Goal of the exercise
Extract the rows below from the line with "Given: Select the V Zones flood label" up to and including the line with "Looking at the screenshot, I should click(x=175, y=74).", copying them unchanged.
[START]
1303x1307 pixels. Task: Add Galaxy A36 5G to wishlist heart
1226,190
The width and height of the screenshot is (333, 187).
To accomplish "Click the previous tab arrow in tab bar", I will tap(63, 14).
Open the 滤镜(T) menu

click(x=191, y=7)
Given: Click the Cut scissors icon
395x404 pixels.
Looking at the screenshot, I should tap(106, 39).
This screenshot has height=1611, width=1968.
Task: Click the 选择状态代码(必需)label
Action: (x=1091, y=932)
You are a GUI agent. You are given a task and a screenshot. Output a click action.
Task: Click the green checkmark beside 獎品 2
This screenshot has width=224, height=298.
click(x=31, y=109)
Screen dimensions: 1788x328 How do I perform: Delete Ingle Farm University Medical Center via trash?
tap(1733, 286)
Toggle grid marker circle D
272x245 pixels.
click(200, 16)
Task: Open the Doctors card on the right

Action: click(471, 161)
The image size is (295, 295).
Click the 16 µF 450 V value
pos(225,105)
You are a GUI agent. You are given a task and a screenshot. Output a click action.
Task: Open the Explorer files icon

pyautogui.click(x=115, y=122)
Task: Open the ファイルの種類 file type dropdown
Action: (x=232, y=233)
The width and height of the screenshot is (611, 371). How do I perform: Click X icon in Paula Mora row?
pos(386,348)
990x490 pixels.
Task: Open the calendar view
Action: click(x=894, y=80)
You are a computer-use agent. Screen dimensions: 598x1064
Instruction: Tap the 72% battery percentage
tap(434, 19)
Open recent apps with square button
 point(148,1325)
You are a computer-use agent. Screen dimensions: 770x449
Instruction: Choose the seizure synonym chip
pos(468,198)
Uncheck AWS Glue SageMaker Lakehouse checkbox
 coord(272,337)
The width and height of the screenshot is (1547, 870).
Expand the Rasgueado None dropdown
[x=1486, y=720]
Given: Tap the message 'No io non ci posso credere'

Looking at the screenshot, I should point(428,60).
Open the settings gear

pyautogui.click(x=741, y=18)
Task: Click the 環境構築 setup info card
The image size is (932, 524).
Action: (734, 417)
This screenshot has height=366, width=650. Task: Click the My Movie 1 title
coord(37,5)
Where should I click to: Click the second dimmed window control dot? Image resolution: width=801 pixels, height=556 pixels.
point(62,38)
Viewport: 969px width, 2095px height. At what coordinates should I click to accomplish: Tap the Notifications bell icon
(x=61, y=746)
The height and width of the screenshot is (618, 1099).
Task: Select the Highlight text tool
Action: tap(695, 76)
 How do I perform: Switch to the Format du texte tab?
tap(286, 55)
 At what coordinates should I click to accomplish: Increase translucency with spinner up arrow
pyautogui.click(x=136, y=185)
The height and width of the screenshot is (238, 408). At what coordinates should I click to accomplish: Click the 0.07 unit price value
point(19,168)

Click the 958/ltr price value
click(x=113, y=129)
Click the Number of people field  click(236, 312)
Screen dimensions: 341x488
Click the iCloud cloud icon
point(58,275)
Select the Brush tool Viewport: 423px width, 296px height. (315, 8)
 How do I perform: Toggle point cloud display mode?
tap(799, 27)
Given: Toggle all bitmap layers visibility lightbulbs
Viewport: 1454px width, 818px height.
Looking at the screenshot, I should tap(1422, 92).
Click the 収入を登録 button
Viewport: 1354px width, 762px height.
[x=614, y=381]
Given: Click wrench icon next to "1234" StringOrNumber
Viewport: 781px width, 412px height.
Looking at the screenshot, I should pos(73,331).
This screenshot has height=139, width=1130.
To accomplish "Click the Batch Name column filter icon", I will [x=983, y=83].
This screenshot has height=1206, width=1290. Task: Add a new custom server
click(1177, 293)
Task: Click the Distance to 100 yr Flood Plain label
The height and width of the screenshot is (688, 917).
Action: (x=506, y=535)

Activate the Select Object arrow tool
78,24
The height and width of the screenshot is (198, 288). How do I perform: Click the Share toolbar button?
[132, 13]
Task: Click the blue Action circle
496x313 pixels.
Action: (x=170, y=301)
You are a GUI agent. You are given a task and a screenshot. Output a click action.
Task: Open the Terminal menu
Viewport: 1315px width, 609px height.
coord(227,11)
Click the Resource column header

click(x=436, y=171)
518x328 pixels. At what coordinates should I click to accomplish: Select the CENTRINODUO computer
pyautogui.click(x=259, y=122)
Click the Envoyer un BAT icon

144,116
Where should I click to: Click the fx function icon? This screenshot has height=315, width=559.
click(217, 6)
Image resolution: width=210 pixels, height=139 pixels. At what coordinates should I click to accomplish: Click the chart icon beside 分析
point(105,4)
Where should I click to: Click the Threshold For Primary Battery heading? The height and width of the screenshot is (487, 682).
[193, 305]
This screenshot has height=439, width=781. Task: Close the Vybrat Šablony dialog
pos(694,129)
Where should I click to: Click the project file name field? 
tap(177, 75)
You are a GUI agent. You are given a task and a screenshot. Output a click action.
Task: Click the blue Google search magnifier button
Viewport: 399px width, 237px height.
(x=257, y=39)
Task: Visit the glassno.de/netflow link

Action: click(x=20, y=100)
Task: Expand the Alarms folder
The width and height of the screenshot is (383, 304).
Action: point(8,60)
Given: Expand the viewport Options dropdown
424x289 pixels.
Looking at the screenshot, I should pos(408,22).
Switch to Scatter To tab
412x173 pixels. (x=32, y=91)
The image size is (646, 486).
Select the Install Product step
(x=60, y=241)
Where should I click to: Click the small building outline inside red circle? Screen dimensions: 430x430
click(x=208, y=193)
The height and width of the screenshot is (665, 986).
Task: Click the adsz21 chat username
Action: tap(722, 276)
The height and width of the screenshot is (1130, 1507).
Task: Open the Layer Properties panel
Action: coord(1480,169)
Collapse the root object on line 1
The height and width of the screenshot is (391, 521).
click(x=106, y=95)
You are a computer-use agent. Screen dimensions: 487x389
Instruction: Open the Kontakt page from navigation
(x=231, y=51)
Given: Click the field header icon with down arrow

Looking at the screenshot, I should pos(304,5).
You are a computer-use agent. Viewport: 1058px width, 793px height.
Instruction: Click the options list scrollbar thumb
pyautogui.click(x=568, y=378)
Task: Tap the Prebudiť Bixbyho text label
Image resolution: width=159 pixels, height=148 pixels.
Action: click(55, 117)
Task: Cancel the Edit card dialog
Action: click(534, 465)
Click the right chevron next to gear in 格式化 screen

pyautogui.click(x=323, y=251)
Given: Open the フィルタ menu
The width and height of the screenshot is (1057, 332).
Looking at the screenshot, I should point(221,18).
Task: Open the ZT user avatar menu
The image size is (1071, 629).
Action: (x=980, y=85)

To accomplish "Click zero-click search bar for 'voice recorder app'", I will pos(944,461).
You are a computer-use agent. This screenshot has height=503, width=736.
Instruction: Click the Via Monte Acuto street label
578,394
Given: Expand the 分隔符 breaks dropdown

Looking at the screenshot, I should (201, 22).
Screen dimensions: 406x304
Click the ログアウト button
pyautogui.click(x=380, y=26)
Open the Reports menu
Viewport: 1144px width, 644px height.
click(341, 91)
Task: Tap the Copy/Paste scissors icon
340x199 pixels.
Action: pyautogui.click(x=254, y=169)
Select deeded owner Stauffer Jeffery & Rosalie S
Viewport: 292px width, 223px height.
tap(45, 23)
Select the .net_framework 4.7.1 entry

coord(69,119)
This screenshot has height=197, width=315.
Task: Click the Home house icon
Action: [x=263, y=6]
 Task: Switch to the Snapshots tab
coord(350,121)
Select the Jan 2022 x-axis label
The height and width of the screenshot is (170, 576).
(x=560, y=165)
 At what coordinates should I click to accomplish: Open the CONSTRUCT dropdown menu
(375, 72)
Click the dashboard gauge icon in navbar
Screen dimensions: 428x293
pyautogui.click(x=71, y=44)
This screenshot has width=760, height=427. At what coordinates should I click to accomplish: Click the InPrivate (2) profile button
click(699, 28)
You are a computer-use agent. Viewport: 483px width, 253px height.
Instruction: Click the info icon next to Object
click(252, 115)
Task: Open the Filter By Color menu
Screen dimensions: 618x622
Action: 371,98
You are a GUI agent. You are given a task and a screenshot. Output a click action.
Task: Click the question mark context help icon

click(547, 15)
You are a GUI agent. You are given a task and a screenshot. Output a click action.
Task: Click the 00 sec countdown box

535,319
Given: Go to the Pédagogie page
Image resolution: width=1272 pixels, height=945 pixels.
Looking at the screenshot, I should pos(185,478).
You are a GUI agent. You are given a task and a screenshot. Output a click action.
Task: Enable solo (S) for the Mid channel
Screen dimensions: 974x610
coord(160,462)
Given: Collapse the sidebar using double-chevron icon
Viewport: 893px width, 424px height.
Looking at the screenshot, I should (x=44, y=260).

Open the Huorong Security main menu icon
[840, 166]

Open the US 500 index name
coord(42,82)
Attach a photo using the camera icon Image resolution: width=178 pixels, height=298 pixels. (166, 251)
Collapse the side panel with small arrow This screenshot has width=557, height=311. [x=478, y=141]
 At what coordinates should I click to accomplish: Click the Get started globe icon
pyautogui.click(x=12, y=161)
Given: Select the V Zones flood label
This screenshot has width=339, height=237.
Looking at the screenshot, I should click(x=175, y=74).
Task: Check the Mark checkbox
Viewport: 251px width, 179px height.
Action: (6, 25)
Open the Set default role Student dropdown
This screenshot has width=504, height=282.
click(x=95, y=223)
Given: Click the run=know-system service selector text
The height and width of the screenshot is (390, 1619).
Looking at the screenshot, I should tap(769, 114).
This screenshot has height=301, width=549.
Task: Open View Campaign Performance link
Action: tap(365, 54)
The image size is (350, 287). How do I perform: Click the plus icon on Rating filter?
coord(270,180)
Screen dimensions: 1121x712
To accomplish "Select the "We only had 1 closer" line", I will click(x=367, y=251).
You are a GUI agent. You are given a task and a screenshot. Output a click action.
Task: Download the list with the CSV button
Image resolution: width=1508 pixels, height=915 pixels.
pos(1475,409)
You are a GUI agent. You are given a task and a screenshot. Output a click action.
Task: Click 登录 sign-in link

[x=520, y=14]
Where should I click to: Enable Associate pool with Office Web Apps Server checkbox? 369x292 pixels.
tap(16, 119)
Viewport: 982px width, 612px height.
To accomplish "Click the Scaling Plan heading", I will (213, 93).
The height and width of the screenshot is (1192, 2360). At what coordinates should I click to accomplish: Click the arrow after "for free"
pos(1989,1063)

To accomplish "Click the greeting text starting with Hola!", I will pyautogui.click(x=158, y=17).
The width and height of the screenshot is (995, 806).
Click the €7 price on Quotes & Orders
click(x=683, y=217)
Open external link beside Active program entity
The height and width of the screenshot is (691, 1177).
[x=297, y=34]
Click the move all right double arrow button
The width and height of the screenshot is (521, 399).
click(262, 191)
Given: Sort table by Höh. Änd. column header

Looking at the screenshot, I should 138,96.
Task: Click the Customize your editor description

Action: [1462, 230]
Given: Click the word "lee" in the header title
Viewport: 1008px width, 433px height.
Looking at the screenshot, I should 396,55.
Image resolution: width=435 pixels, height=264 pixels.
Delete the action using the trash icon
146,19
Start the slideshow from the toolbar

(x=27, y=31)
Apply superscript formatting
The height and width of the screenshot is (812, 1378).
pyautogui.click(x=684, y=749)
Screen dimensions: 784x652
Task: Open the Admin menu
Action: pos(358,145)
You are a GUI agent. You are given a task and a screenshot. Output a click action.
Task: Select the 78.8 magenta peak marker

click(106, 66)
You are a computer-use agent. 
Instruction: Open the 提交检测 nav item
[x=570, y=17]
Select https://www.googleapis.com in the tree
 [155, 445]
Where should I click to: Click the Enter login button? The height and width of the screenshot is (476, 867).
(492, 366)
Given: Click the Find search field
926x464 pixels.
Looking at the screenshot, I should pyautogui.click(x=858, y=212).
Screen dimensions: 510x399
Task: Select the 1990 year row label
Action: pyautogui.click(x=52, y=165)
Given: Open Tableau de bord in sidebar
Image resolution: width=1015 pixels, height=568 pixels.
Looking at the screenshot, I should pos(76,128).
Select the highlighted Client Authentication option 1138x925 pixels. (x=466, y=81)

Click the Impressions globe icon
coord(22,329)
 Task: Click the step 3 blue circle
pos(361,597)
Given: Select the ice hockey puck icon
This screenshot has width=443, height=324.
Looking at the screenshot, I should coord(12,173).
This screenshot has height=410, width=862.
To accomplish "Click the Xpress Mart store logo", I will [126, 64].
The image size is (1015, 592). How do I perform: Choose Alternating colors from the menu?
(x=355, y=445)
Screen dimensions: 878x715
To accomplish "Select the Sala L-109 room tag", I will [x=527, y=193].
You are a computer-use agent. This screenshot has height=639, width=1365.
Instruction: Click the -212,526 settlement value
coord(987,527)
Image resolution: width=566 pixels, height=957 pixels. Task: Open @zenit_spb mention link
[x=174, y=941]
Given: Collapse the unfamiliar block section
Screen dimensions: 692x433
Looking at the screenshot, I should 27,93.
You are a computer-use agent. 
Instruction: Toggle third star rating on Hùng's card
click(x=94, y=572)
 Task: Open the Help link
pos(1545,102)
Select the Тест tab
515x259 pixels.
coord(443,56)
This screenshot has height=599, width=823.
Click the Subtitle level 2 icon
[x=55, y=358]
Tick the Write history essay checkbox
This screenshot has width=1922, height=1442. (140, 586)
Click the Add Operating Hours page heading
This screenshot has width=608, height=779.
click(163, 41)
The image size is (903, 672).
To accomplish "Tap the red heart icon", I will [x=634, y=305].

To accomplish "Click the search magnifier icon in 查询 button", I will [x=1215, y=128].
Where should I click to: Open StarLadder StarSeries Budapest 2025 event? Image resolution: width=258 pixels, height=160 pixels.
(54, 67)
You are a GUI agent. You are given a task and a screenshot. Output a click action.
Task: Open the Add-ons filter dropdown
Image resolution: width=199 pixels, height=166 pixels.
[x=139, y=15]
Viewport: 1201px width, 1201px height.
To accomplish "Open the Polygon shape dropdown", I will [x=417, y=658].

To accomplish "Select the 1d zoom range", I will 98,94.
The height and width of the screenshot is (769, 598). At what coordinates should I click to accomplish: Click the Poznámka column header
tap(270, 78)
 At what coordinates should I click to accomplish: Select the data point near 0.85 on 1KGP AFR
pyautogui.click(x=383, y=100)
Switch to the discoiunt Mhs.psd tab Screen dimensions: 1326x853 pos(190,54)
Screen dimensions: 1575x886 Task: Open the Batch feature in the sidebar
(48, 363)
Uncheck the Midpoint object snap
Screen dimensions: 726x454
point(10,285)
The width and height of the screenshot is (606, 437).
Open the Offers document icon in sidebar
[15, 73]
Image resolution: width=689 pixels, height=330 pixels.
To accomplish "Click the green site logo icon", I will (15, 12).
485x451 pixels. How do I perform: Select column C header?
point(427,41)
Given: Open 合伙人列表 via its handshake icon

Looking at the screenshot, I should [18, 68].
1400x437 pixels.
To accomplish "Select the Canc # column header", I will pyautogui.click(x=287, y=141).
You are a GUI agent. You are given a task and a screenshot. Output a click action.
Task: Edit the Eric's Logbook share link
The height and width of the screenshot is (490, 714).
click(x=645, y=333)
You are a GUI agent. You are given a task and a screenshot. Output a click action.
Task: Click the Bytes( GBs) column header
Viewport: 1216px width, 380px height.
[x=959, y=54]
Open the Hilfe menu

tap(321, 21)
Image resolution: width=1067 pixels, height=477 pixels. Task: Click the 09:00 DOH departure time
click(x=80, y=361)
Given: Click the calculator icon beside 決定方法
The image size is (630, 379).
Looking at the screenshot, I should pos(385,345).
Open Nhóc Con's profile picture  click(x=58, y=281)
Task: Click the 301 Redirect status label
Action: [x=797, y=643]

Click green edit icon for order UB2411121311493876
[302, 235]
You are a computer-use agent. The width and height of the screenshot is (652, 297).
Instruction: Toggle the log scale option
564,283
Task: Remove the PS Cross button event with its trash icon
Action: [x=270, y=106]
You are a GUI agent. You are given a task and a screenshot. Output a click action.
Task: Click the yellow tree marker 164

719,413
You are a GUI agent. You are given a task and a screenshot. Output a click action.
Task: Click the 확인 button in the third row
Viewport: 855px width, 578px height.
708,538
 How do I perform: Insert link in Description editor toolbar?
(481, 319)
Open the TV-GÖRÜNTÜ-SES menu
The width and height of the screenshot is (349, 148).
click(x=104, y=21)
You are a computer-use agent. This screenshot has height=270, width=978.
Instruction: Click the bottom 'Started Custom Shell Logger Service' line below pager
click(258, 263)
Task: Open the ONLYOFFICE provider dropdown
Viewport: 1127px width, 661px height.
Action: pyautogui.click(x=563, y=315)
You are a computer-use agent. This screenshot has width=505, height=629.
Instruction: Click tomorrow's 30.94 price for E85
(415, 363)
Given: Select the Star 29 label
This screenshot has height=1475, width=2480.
[END]
The output
Given: Select the V Zones flood label
This screenshot has width=339, height=237.
Looking at the screenshot, I should click(x=175, y=74).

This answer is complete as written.